== Provided material ==
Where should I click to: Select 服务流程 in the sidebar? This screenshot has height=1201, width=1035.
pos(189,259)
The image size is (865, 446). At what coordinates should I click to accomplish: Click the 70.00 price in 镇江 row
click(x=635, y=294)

* * *

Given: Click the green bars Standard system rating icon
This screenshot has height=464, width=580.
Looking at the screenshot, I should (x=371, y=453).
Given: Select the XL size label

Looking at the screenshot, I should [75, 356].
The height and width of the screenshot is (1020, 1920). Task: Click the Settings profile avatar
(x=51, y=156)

...

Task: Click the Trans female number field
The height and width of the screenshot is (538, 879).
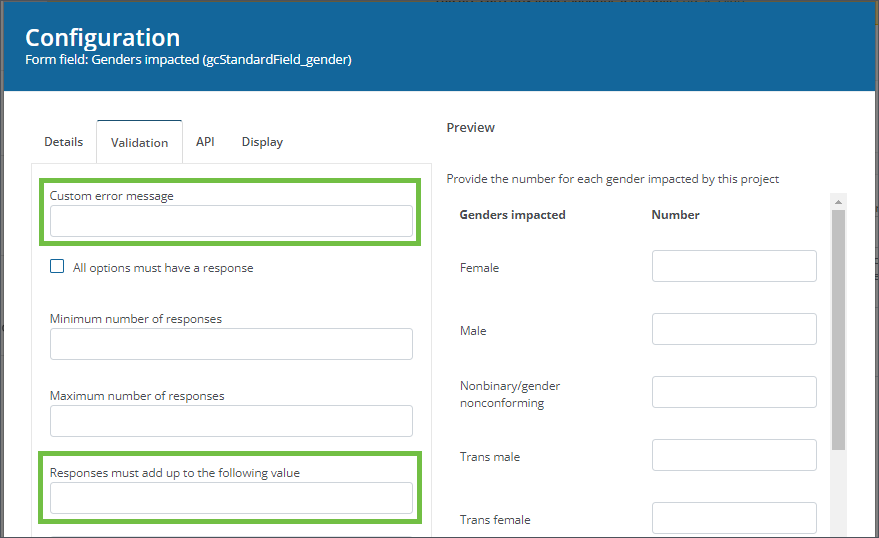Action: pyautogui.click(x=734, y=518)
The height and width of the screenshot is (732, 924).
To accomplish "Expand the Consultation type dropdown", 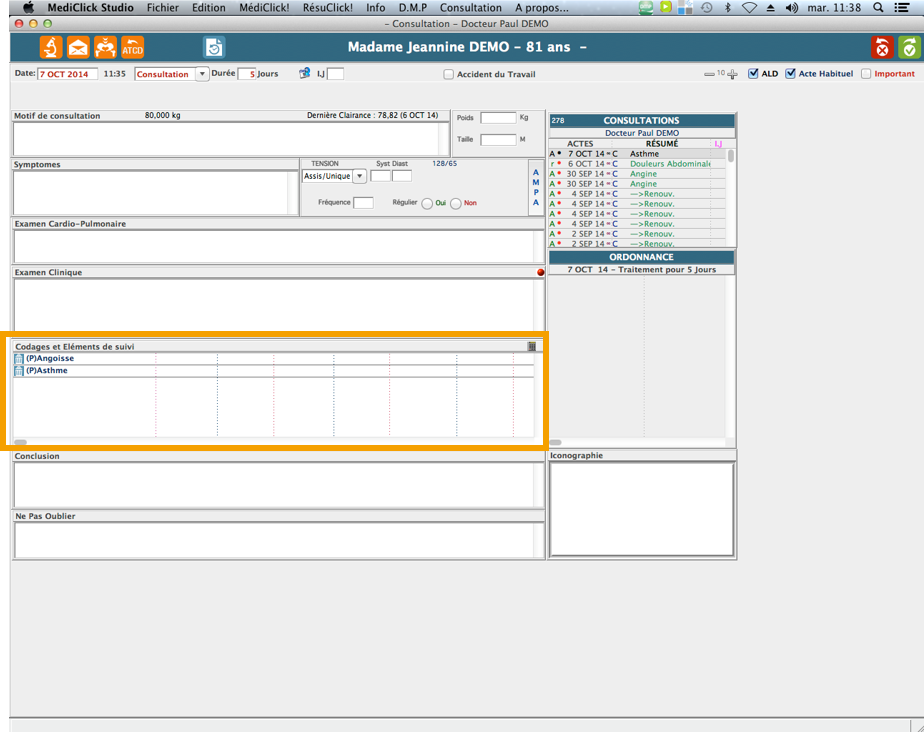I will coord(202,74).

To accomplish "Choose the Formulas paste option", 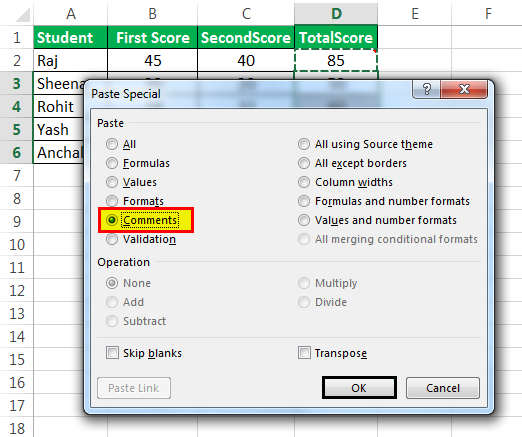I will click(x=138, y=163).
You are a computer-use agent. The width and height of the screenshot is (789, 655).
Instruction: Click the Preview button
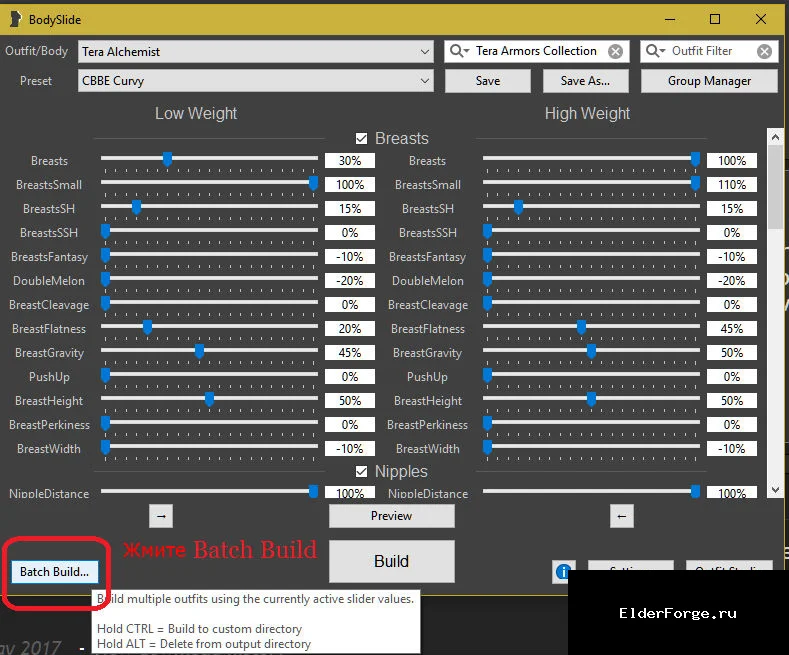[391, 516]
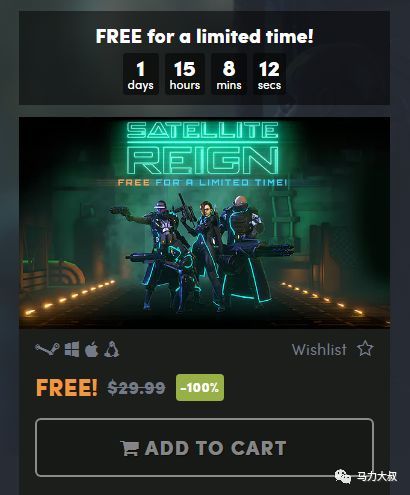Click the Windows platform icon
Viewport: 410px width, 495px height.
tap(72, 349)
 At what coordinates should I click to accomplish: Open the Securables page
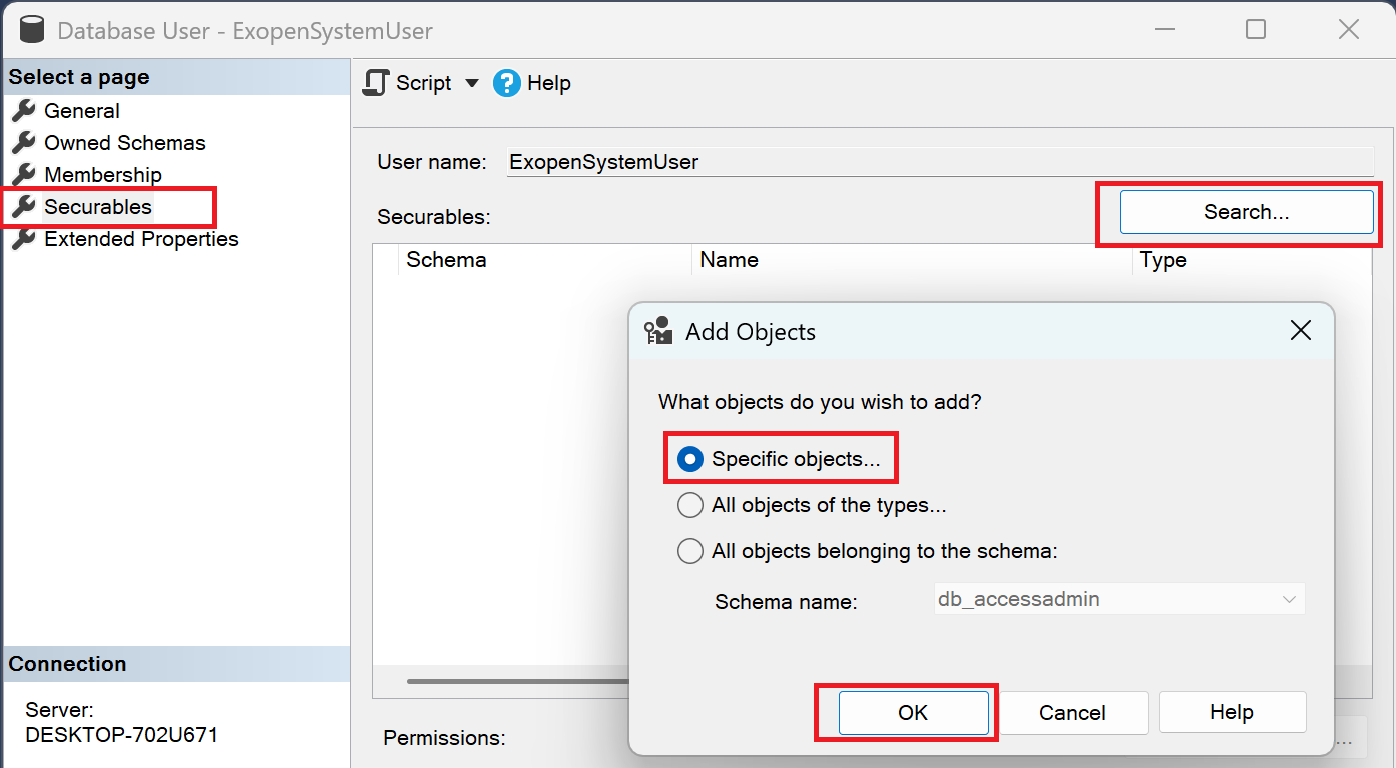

== What you are asked to do ==
Copy exactly, without pictures, the lines above from the one with "You are a computer-use" down to the one with "At what coordinates should I click to accomplish: Open", inclusive.

== Response to the exercise ==
You are a computer-use agent. The width and height of the screenshot is (789, 655).
Instruction: Click the Preview button
[391, 516]
Click the Windows platform icon
Viewport: 410px width, 495px height.
tap(72, 349)
 At what coordinates should I click to accomplish: Open the Securables page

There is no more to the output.